## EXERCISES TO COMPLETE
a) Using the passage on perceived emotion in film frames, answer the following:
(i) What did observers use to rate each frame?
(ii) What name is given to the sequence in which ratings are ordered as the frames would have appeared in the film?
(iii) Which statistical test was run on the two distributions, and what did it reveal?
b) Extend the passage on perceived emotion in film frames, continuing from its final sentence.

## PASSAGE PROVIDED
----

Our goal was to investigate whether the smoothness with which emotion is perceived in stimuli matches the smoothness of natural emotion statistics found in the world. To address this, we measured the similarity between the autocorrelation in the perception of emotion in frames presented in random order and the autocorrelation in the natural emotion statistics found in the frames of natural movies when reorganized into proper movie order. Observers viewed shuffled static frames from films and rated each frame using a 2D valence-arousal grid. The ratings of the frames could be organized in two principled ways. In one, the frames were organized as experienced by the participant in the experiment (e.g., abscissa of
Figure 2a). In a second, the frames were re-organized into the sequence of images as intended in the original film from which the frames were drawn (e.g., abscissa of
Figure 2b).
Figure 2a is an example of a single participant's ratings; it reflects the sequence in which the observer experienced and reported perceived emotion as they completed each trial. We call this the “percept-based” sequence because it reflects a sequence of perceptual reports.
Figure 2b, on the other hand, shows the same participant's ratings reorganized for a single film with the frames sequenced into the order the frames would have appeared in the film. We call this the “movie-based” sequence because it reflects the sequence of the natural emotion statistics depicted in the film. The star marker at the first data point on the abscissa of
Figures 2a and
2b is identical and indicates the same rating for the same image, such that “Trial 1” in the perceptual rating is the same as “Frame 1” in the film-based rating example. The difference in apparent variability between
Figures 2a and
2b is because only a very small subset of the data is shown in the figures, and only the very first data point is actually shared between the graphs in this example.
To confirm that participants successfully completed the task, we plotted the distribution of subject errors, in polar angle, across all subjects by subtracting each participant's rating in each trial from their corresponding leave-1-out consensus (
Figure 2c). The resulting error distribution appears relatively normally distributed. A two-sample Kolmogorov-Smirnov test for goodness of fit was run on the two distributions and revealed that the two distributions were significantly different (
p < 0.01).

----

## ENTRIES PROVIDED
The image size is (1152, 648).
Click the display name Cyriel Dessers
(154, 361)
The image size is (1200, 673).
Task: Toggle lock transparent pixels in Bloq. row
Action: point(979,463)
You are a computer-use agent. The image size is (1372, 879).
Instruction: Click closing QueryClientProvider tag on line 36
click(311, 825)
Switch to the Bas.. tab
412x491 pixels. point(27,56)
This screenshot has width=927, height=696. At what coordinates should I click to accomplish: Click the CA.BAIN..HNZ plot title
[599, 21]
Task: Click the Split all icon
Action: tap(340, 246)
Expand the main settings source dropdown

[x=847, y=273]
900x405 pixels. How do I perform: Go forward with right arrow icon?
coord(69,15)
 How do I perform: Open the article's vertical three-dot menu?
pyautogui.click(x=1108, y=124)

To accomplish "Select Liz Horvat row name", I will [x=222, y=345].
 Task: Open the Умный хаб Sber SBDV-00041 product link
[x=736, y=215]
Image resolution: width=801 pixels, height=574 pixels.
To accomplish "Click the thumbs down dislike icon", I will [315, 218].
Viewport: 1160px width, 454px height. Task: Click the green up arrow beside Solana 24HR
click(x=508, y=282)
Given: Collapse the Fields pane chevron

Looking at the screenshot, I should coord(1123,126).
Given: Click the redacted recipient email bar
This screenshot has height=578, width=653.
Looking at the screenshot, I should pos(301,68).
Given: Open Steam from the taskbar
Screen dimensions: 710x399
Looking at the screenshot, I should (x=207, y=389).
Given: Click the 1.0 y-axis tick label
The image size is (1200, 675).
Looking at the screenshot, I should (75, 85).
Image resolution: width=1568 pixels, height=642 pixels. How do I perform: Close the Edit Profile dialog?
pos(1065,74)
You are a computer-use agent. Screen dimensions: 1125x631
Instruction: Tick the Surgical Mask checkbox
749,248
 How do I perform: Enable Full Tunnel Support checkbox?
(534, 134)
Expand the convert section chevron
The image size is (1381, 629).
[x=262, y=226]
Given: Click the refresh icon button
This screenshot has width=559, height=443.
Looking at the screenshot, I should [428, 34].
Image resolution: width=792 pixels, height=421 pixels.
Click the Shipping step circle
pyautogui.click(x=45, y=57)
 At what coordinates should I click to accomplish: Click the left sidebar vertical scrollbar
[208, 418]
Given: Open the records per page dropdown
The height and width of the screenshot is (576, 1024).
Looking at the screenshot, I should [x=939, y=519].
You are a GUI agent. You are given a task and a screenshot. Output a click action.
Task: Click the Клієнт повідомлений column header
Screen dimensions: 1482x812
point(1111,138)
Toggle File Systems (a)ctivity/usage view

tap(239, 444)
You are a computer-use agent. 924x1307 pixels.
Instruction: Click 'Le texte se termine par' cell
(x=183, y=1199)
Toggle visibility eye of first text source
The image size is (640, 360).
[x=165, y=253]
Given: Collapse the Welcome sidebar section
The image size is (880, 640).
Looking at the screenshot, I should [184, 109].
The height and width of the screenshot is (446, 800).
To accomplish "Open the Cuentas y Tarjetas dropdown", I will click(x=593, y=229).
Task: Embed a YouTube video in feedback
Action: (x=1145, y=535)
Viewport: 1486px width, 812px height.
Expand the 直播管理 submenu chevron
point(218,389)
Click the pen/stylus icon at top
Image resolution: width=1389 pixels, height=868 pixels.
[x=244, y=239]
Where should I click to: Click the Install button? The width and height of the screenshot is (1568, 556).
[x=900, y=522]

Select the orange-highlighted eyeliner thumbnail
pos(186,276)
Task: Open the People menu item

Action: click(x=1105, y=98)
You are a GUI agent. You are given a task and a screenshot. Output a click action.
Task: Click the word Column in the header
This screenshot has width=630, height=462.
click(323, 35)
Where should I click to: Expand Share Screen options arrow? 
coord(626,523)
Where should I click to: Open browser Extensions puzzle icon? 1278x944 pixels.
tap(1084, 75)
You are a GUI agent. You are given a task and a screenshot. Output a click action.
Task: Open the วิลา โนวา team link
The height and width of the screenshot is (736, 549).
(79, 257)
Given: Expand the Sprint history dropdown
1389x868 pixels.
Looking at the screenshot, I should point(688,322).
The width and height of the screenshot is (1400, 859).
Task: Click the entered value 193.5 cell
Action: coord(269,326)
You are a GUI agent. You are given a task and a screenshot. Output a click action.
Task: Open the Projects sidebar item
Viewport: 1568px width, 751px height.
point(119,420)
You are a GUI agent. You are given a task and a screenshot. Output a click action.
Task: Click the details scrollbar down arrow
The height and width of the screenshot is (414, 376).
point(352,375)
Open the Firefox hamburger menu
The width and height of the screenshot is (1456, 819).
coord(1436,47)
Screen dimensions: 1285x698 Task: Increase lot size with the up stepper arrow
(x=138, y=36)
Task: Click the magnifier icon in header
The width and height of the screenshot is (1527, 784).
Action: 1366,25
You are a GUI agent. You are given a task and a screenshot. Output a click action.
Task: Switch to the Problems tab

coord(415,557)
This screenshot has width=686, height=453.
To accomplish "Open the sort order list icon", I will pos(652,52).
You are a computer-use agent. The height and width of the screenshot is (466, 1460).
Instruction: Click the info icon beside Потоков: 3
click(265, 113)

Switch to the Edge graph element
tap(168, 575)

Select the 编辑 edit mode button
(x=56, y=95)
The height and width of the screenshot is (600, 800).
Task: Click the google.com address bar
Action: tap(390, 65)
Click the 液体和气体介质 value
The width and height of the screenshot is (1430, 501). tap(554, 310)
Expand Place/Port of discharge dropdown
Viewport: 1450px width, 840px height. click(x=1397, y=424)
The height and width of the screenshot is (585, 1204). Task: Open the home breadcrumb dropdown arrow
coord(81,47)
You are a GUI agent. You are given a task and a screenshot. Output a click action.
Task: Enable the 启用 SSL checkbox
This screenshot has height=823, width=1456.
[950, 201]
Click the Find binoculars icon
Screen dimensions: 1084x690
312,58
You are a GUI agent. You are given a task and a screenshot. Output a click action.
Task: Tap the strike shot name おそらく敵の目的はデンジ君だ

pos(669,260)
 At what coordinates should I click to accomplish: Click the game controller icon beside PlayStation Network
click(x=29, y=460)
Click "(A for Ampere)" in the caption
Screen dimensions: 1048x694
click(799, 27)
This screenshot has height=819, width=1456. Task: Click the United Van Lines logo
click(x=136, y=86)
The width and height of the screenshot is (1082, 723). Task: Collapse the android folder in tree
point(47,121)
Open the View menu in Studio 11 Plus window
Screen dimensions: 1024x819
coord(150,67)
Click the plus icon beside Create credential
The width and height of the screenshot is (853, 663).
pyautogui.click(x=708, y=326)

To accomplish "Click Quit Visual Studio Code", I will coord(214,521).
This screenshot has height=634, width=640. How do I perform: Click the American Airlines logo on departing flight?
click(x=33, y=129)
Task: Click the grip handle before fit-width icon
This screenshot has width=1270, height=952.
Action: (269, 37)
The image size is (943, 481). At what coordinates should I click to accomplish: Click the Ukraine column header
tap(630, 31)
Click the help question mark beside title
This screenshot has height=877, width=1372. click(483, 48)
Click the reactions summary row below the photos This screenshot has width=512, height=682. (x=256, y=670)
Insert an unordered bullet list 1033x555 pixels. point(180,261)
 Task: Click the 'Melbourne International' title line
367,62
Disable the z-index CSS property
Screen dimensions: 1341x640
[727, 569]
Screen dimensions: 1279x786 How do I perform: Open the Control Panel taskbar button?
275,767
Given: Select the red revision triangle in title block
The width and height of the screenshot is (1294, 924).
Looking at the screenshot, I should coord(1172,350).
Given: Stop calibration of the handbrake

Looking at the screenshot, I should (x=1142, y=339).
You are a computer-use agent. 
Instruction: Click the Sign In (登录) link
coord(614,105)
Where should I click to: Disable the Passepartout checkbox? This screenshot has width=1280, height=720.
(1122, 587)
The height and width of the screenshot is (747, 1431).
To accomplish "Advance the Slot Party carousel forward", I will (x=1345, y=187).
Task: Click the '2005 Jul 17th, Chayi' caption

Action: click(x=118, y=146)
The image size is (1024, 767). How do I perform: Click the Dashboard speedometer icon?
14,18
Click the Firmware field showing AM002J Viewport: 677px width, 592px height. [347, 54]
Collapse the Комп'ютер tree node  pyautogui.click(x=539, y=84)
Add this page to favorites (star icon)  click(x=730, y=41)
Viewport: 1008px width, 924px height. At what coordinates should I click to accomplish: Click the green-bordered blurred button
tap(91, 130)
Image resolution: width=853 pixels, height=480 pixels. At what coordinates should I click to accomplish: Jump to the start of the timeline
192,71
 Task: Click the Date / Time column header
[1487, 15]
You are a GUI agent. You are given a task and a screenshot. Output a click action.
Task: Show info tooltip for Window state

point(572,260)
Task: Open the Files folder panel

----

## TASK RESPONSES
a)
(i) A 2D valence-arousal grid.
(ii) The "movie-based" sequence.
(iii) A two-sample Kolmogorov-Smirnov test for goodness of fit, which revealed that the two distributions were significantly different (p < 0.01).

b)
The percept-based sequence (
Figure 2a) and the movie-based sequence (
Figure 2b) are two different time series of the same data, and an autocorrelation can be calculated separately for each of them. The movie-based sequence results in a movie-based autocorrelation function (
Figure 3a), which reflects the statistics of the information present in the film and is a proxy metric for the natural emotion statistics of the world. The perceptual-sequence from
Figure 2a results in a percept-based autocorrelation (
Figure 3b), which reflects the autocorrelations in perceived emotion of frames presented in random order. A permuted null distribution of autocorrelation functions was also computed for each condition by shuffling the trials (gray lines and ribbons). We then calculated the time constant of when the empirical autocorrelation decayed to the permuted null. For the movie-based autocorrelation, the autocorrelation remained significant with lags up to 11 seconds (
M = 10.845, 95% confidence interval [CI] = 9, 13) (
Figure 3a). For the percept-based autocorrelation in participant ratings, the autocorrelation remained significant for up to 13 seconds (
M = 12.9, 95% CI = 12.3, 13.6) (
Figure 3b). These results suggest that the percept-based and movie-based autocorrelations decayed toward the null distributions with fairly similar time-courses.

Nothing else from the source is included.